United States District Court, Eastern District of Michigan
498 F. Supp. 2d 1019 (E.D. Mich. 2007)
In Comerica Inc. v. Zurich American Ins. Co., Comerica, a financial services corporation, settled five securities fraud class action lawsuits for $21 million. Comerica's primary insurance carrier, Federal Insurance Company, which had a $20 million liability limit, agreed to pay $14 million toward the settlement, leaving Comerica to pay the remaining $7 million. Zurich American Insurance Company, Comerica's excess insurance provider, was sought for an additional $1 million plus $2.6 million in defense costs under its excess policy. Zurich refused, arguing that the primary insurance coverage had not been exhausted because Federal did not pay the full policy limit. Comerica sued Zurich for breach of contract, seeking payment under the excess policy. The case was brought before the court on cross motions for summary judgment. Zurich's motion sought dismissal on the grounds that coverage under the excess policy had not been triggered due to the lack of exhaustion of the primary policy limits. Comerica countered, seeking partial summary judgment, arguing that section 11 damages were covered. The U.S. District Court for the Eastern District of Michigan heard arguments and ultimately resolved the motions.
The main issue was whether the excess insurance policy issued by Zurich required the primary insurance policy limits to be exhausted by actual payment from the primary insurer before Zurich's coverage was triggered.
The U.S. District Court for the Eastern District of Michigan held that the plain language of the excess policy issued by Zurich required the exhaustion of the primary insurance's liability limits by actual payment of losses by the primary insurer before the excess policy was triggered.

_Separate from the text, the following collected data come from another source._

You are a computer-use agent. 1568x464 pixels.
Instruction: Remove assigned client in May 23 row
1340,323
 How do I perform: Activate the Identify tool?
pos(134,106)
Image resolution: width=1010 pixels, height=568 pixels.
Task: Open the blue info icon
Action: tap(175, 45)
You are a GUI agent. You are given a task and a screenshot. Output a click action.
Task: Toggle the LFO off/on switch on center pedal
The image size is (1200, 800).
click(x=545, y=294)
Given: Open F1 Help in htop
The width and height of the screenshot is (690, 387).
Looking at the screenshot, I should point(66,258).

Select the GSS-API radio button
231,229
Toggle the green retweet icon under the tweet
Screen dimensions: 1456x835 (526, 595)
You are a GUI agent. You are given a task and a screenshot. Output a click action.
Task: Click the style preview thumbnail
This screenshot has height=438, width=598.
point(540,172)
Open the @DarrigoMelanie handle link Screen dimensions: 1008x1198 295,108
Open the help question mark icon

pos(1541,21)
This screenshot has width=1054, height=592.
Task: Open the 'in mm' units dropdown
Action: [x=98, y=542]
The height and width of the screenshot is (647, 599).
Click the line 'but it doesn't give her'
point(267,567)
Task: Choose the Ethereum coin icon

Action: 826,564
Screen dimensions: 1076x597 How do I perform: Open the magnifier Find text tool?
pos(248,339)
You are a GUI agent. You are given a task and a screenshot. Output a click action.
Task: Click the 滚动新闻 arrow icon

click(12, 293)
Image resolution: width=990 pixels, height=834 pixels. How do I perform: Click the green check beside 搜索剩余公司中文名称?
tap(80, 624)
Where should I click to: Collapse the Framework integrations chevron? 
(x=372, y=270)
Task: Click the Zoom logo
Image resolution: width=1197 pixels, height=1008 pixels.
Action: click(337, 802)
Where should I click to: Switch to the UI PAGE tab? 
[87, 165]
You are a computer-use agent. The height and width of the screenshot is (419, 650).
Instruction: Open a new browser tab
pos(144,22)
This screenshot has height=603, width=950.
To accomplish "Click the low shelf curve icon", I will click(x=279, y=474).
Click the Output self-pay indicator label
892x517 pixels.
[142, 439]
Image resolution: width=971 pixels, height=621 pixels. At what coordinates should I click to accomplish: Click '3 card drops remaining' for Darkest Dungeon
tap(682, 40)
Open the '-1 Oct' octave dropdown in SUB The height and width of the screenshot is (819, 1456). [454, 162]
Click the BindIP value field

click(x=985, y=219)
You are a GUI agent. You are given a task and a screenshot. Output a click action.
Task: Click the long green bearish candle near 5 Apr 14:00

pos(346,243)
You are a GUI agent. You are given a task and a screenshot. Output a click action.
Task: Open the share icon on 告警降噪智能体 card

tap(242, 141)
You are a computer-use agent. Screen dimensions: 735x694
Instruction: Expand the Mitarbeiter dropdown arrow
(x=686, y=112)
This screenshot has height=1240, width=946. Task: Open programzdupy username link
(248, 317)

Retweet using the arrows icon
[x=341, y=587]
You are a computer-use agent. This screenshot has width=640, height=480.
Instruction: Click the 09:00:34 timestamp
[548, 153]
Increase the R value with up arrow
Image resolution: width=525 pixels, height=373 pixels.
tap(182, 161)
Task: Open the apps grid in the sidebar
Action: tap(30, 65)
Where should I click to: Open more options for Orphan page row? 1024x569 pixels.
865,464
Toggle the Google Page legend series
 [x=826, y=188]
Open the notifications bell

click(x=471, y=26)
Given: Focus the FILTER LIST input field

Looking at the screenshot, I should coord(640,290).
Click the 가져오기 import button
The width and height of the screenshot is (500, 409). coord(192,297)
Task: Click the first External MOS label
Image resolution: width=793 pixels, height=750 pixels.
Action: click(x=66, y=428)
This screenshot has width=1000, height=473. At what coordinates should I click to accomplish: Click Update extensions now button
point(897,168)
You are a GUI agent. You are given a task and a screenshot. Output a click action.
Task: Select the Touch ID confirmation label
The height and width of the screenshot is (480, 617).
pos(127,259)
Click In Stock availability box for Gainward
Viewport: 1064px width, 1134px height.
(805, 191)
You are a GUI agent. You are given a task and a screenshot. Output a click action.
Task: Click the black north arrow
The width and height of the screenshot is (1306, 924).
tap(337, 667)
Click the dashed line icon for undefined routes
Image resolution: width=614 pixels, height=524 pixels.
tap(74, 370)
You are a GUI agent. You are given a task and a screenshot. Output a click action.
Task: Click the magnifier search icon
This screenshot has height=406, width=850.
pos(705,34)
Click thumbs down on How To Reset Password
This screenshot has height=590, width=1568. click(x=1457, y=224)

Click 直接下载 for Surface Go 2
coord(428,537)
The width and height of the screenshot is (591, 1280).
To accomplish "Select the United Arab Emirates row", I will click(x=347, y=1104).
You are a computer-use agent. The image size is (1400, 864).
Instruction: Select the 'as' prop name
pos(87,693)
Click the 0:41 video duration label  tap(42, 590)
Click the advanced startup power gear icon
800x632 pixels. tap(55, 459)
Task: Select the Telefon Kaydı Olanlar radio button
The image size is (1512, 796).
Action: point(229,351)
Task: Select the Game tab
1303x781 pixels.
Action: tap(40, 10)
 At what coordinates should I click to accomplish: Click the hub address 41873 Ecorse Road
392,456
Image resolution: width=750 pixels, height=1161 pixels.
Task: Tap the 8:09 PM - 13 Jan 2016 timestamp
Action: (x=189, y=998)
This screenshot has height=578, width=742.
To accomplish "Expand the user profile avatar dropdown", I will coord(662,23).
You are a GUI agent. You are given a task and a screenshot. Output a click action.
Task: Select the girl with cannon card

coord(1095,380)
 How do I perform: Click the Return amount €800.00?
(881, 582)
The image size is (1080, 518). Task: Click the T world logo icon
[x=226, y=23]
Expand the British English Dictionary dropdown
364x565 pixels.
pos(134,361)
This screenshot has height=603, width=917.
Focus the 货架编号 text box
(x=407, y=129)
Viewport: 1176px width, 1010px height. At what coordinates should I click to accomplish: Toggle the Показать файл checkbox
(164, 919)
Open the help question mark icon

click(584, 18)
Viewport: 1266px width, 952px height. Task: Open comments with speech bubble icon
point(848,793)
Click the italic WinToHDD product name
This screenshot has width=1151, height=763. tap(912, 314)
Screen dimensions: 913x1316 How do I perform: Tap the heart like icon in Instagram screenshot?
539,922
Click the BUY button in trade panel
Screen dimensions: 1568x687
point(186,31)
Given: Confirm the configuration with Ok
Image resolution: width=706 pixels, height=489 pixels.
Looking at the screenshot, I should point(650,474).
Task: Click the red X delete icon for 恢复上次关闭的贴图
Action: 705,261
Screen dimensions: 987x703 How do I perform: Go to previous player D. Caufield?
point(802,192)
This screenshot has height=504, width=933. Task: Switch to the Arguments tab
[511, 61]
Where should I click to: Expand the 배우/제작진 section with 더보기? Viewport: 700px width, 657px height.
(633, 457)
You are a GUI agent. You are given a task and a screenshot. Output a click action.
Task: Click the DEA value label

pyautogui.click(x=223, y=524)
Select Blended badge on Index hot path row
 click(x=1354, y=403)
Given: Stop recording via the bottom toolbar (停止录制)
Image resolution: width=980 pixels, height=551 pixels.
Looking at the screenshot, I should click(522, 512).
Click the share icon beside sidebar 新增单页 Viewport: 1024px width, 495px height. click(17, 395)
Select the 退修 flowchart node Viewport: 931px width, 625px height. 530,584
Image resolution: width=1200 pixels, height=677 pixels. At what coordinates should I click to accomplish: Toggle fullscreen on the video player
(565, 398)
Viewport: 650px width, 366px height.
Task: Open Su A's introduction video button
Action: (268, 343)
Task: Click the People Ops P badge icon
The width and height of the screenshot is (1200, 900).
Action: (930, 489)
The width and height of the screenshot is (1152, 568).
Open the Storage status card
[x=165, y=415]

The U.S. District Court for the Eastern District of Michigan reasoned that the terms of the excess insurance policy were clear and unambiguous. The policy specified that Zurich's coverage would only attach after the primary insurance was "reduced or exhausted by payments for losses." Since Federal Insurance Company did not pay the full $20 million limit, but only $14 million, the condition precedent to Zurich's obligation was not met. The court rejected Comerica's arguments that Zurich had repudiated the contract or that public policy favored their interpretation, emphasizing that the contract language required actual payment by the primary insurer. The court further noted that the language in the policy did not allow for Comerica's payment to count towards the exhaustion of the primary policy limits. Consequently, Zurich had no obligation to pay under the excess policy.